The couple live in Chala, one of the most remote places in the world. High in the Nepali Himalayas in the district of Humla, Chala is the most remote and most disadvantaged village in the district. There are no medical facilities in Chala, and people mostly depend on health support from traditional healers.

Thankfully, the Adara Mobile Medical Camp was in the area, and the Adara Medical and Health Coordinator and one of the doctors from the camp were called to check on Sajita. The Adara mobile medical camp brings doctors, nurses and specialists into Humla for two months at a time to see as many people as possible. The camps are stationed at local health posts and provide access to 28 surrounding villages. Incredibly, 3,554 people received free medical care during the 2014 camp.

When the health team arrived, Sajita was extremely weak and tired. She had not had much to eat or drink for the past day.
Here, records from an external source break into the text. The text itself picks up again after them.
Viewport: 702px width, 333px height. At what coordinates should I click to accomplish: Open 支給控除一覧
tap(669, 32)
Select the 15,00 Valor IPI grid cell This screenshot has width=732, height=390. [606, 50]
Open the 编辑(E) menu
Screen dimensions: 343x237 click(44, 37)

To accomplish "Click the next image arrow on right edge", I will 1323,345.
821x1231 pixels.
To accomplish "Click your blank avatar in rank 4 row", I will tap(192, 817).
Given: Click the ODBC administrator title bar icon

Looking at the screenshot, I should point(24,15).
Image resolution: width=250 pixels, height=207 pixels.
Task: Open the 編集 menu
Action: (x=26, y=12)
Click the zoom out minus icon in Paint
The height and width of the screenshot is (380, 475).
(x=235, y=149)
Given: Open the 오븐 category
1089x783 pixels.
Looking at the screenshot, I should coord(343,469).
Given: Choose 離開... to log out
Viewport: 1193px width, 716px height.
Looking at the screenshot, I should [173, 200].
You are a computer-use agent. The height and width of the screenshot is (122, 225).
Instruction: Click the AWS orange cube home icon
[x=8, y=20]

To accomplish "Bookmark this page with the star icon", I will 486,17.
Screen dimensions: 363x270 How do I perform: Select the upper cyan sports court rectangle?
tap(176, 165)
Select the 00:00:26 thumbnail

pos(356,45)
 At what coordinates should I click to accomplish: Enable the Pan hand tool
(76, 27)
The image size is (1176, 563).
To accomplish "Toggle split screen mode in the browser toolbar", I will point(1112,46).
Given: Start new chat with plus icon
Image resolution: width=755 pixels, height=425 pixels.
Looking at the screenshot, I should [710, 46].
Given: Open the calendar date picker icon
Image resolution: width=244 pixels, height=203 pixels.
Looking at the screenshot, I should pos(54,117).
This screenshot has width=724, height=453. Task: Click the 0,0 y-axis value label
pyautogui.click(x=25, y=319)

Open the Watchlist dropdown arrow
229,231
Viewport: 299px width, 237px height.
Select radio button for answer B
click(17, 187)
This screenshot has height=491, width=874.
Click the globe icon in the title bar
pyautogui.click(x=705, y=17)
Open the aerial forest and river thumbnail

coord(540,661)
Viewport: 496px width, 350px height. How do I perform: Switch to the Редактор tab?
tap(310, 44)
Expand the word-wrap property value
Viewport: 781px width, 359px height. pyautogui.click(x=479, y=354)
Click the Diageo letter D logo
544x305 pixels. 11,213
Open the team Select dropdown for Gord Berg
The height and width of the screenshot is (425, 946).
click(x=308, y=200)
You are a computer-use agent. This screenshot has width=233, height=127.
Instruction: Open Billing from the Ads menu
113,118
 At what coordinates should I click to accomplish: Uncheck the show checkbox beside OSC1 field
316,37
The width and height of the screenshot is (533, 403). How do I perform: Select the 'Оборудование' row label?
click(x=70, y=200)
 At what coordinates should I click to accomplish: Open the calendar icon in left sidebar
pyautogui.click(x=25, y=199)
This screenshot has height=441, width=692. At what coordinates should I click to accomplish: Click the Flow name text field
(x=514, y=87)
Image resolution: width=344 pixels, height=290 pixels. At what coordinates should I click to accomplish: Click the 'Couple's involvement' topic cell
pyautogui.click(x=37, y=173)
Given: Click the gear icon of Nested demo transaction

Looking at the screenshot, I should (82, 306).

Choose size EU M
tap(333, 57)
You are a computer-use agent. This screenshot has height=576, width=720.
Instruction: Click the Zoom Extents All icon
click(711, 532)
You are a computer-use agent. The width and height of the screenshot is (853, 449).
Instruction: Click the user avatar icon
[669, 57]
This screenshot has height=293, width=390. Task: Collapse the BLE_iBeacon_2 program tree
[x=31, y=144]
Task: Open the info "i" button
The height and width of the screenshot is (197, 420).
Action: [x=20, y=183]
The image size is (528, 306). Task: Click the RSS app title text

The team conducted an examination and found that the baby’s head was engaged and its heartbeat was audible. The baby was ok. They recommended Sajita to be patient, and to keep up food and drink to maintain her strength.

ClipAt 11pm that night the team received another call from the family. Sajita had still not delivered, and Pratosh was even more certain that the baby was dead. He was ready to remove the foetus using a sharp iron clip (as seen in the picture). Sajita was resigned to the fact that her baby had passed away and had given Pratosh permission to proceed. The medical team urged him to wait until they arrived.

Upon arrival they conducted another examination and could still detect the baby’s heartbeat. They administered intravenous fluid and provided some treatment to Sajita to help progress the labour. The team counselled Pratosh to wait and remain calm. After several anxious hours, at 4am the next morning the couple welcomed a beautiful baby boy without any complications for either mother or baby.

Sajita and babyAlthough some might think Pratosh’s intention to remove the baby is barbarous, each year across the globe, around 358,000 women die because of complications during pregnancy or childbirth. 99% of all these maternal deaths occur in developing countries, where poverty increases sickness and reduces access to care. Nearly all of these deaths are preventable. Pratosh had already lost one wife, and he was willing to try anything to save his second.

Nepal is viewed as one of the success stories in the global effort to improve women’s chances in pregnancy and delivery. The country’s maternal mortality ratio fell by 47% between 1996 and 2006. Despite difficult terrain, conflict and political upheaval, it is one of the few countries likely to meet Millennium Development Goal 5 on maternal health.

Despite these improvements, numerous systemic challenges remain, particularly in the most remote parts of the country like the Humla district. Over the past 17 years, Adara has developed expertise in the delivery of maternal infant child health programmes in remote and rural settings through our work with Kiwoko Hospital in Uganda. Over the next three years, we aim to introduce some of the lifesaving interventions we have introduced in Uganda, to Humla, in order to save more lives like Sajita and her beautiful baby.